* **Activity**: When the line with "Task: Go to the Associate tab" is found, repeat it and all lines that follow it exactly, stopping at the end of the listing.

** Opening Records supplied block **

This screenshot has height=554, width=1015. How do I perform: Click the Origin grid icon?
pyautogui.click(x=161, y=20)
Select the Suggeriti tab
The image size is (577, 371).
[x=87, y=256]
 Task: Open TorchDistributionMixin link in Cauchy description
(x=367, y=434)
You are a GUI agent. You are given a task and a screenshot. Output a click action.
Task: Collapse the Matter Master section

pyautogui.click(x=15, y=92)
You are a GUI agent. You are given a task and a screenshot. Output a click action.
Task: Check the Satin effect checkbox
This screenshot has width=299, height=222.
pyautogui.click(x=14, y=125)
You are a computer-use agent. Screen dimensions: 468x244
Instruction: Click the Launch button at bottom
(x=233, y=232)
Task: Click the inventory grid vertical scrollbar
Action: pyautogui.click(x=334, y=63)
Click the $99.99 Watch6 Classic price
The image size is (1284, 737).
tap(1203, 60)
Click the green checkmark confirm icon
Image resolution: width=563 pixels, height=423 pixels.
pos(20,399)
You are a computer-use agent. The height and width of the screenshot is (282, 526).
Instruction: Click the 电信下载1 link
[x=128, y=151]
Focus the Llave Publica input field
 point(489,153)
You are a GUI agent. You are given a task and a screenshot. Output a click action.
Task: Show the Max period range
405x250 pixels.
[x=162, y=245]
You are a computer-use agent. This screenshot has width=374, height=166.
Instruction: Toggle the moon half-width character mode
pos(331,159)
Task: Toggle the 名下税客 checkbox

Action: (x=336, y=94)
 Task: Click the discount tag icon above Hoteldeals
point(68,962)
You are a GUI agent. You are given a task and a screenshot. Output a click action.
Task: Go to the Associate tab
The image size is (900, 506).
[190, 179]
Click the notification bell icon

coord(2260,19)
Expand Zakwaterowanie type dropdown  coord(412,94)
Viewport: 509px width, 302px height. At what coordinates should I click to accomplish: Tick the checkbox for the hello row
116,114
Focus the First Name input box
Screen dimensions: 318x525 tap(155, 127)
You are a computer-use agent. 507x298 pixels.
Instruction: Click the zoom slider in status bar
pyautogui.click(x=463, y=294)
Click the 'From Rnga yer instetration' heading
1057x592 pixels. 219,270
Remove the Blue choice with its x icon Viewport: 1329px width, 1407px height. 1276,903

** Closing Records supplied block **

* **Finished exercise**:
Task: Go to the Associate tab
The image size is (900, 506).
[190, 179]
Click the notification bell icon

coord(2260,19)
Expand Zakwaterowanie type dropdown  coord(412,94)
Viewport: 509px width, 302px height. At what coordinates should I click to accomplish: Tick the checkbox for the hello row
116,114
Focus the First Name input box
Screen dimensions: 318x525 tap(155, 127)
You are a computer-use agent. 507x298 pixels.
Instruction: Click the zoom slider in status bar
pyautogui.click(x=463, y=294)
Click the 'From Rnga yer instetration' heading
1057x592 pixels. 219,270
Remove the Blue choice with its x icon Viewport: 1329px width, 1407px height. 1276,903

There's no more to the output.